= Locus of enterocyte effacement-encoded regulator =

The locus of enterocyte effacement-encoded regulator (Ler) is a regulatory protein that controls bacterial pathogenicity of enteropathogenic Escherichia coli (EPEC) and enterohemorrhagic Escherichia coli (EHEC). More specifically, Ler regulates the locus of enterocyte effacement (LEE) pathogenicity island genes, which are responsible for creating intestinal attachment and effacing lesions and subsequent diarrhea: LEE1, LEE2, and LEE3. LEE1, 2, and 3 carry the information necessary for a type III secretion system. The transcript encoding the Ler protein is the open reading frame 1 on the LEE1 operon.

The mechanism of Ler regulation involves competition with histone-like nucleoid structuring protein (H-NS), a negative regulator of the LEE pathogenicity island. Ler is regulated by many factors such as plasmid encoded regulator (Per), integration host factor, Fis, BipA, a positive regulatory loop involving GrlA, and quorum sensing mediated by luxS.

==Mechanism==

Ler positively regulates the LEE genes by competition with its homolog, H-NS. H-NS silences LEE genes via rigid filament structures bound to the DNA that Ler disrupts and replaces through unknown mechanisms. Though little is known of the mechanism of Ler regulation, Ler interacts with DNA in specific ways. Ler binds DNA non-cooperatively, bends DNA in low concentrations, stiffens it in high concentration, and forms toroidal nucleoprotein complexes along DNA in vivo.

==Regulation==

The regulation of Ler and its transcript, ler, is complex and many-fold.
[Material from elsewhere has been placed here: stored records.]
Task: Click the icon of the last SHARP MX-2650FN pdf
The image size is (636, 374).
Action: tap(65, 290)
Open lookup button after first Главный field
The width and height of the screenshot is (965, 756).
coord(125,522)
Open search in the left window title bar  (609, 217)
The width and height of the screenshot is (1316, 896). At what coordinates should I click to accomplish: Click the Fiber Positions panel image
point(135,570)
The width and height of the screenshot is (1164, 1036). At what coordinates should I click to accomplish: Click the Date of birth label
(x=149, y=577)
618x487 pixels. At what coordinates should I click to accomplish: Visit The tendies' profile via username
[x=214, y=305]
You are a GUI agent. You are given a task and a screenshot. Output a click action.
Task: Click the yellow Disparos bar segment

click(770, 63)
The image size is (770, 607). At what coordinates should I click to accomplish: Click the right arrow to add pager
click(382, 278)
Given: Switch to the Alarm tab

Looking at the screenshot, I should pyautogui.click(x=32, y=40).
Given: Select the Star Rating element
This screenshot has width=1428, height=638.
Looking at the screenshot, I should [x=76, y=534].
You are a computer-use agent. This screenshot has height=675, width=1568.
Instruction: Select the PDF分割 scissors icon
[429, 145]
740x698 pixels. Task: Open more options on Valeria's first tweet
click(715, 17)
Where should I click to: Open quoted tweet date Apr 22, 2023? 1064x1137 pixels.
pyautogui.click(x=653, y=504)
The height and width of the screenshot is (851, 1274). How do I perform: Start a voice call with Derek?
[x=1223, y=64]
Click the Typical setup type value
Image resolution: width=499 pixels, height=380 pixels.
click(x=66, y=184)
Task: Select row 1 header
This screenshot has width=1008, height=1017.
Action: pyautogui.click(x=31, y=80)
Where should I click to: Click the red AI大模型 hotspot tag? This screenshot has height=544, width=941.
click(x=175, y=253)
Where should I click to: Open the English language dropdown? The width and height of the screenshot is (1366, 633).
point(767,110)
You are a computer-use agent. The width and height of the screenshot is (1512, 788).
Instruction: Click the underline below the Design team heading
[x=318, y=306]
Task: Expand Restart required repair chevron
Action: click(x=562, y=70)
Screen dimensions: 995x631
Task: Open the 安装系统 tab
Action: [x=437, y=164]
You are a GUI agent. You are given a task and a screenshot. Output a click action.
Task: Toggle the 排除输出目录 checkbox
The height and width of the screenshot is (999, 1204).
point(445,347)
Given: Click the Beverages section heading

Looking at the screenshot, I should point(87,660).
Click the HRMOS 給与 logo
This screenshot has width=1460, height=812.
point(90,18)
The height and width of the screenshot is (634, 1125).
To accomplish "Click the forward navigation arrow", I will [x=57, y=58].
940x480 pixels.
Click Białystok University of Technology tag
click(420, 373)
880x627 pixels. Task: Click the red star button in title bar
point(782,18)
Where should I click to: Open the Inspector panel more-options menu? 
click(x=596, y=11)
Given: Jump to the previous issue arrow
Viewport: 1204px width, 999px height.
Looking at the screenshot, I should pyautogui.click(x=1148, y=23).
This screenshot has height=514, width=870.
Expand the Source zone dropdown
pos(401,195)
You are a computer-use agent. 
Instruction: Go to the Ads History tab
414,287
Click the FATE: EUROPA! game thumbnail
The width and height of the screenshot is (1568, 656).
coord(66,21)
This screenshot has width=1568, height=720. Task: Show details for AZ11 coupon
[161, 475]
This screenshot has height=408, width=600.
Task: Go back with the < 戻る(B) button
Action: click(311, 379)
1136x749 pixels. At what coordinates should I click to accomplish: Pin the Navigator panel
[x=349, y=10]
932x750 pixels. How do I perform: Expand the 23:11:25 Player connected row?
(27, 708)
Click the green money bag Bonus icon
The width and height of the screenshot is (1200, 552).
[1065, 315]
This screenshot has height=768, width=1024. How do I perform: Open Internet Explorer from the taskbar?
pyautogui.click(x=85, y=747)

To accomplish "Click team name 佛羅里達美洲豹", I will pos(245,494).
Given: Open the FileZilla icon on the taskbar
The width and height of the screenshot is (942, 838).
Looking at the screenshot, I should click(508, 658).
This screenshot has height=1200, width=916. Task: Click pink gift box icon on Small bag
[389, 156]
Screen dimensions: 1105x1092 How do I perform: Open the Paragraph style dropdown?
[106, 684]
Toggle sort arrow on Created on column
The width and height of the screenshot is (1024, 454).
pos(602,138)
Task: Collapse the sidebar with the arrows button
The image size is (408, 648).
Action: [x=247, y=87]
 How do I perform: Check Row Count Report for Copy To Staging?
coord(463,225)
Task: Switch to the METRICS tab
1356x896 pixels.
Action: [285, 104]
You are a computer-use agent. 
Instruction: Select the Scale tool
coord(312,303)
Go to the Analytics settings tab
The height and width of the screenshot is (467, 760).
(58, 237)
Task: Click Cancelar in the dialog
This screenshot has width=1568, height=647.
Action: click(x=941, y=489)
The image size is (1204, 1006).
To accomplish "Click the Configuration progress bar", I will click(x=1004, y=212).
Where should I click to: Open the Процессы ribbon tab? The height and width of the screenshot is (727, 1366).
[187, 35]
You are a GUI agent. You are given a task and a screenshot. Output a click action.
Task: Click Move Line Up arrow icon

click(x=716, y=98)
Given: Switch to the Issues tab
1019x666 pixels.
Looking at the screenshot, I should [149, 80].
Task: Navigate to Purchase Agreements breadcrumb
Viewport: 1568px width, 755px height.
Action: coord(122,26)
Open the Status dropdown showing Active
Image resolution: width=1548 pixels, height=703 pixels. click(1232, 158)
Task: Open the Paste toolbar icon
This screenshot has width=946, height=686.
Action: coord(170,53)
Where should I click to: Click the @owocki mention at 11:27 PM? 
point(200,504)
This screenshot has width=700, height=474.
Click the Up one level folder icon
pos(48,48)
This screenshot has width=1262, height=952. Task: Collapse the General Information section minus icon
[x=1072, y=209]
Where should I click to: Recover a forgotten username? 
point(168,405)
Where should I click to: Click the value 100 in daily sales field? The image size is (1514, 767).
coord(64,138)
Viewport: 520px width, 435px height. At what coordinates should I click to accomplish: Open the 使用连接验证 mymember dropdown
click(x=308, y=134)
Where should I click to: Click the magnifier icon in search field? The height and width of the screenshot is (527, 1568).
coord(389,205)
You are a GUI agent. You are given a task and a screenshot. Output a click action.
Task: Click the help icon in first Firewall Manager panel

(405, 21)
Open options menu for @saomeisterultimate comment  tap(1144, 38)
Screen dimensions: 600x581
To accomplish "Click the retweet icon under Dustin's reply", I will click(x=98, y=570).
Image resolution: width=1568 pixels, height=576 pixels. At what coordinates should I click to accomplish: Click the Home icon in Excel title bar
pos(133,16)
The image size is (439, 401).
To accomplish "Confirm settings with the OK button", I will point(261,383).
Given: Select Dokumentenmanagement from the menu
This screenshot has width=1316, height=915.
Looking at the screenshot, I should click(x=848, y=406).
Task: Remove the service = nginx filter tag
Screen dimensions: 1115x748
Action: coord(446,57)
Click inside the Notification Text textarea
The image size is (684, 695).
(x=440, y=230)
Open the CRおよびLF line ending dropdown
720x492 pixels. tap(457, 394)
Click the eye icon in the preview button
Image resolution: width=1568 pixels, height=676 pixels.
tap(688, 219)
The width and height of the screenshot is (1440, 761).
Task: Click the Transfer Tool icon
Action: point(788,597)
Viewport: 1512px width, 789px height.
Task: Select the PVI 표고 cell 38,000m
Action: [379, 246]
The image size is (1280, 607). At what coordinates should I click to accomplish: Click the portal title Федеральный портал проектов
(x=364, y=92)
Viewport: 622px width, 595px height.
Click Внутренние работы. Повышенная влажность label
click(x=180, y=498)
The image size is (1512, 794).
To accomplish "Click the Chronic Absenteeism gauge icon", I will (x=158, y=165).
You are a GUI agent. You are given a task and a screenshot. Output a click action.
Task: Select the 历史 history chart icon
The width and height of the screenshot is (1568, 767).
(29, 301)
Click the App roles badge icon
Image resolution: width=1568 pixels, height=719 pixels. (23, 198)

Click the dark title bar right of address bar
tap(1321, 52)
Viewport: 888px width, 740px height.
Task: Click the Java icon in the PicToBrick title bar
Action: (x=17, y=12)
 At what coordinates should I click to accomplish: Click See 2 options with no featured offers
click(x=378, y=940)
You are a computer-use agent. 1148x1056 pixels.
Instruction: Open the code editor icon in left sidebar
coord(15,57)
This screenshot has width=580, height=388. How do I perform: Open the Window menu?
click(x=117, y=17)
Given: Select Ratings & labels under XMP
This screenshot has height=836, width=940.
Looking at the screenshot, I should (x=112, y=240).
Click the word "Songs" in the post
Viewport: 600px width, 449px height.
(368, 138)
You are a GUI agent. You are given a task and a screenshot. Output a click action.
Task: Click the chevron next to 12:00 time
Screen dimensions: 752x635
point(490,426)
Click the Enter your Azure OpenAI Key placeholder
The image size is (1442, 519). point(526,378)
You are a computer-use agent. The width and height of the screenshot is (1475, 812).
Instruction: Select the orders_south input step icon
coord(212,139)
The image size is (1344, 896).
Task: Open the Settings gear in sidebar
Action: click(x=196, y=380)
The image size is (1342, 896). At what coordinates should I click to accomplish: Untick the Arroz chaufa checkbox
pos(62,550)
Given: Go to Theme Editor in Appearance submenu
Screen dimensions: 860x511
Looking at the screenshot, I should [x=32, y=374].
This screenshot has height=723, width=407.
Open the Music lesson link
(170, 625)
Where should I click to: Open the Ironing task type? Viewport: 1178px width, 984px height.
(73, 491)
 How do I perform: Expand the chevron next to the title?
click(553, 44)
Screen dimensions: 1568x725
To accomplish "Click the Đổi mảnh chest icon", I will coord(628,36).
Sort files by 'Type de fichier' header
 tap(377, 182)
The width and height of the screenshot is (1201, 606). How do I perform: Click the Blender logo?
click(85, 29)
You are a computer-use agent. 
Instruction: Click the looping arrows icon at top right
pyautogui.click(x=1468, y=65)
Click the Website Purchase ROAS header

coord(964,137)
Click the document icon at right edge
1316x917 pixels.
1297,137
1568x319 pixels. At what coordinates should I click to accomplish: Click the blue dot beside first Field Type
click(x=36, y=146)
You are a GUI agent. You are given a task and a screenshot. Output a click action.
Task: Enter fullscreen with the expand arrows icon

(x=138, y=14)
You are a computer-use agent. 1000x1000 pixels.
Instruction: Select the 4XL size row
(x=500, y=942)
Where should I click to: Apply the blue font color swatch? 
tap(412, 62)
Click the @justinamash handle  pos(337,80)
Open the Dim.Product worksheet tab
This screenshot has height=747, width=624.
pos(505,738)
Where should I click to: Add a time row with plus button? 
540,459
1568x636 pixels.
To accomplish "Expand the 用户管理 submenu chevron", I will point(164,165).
The plasmid encoded regulator (per) directly activates the region of the LEE1 operon which encodes Ler. Integration host factor is also a direct activator of ler and binds upstream of its promoter.

Jeannette Barba and her colleagues at the National Autonomous University of Mexico elucidated a positive regulatory loop between Ler, ler, GrlA, and grlRA. GrlA is also a LEE encoded regulator of the LEE pathogenicity island. They found that GrlA activates ler, and that Ler activates grlRA indicating a loop of activation wherein a protein product activates a transcript whose protein product activates the transcript of the original protein. Ler activates grlRA only if H-NS is present, this is not the case for GrlA activation of ler.

Quorum sensing plays a role in Ler regulation. LuxS is an important protein involved in quorum sensing, particularly in the synthesis of autoinducer molecules. Quorum-sensing E. coli regulator A (QseA) is found in LuxS systems and activates transcription of ler. Fis, a nucleoid associated protein essential for EPEC's ability to form attaching and effacing lesions, partly acts through activation of Ler expression. BipA, a ribosomal binding GTPase and prolific regulator of EPEC virulence, transcriptionally regulates Ler from an upstream position where it also regulates other genes.

The Ler protein also represses its own transcript on the LEE1 operon through DNA looping which prevents RNA polymerase from completing transcription.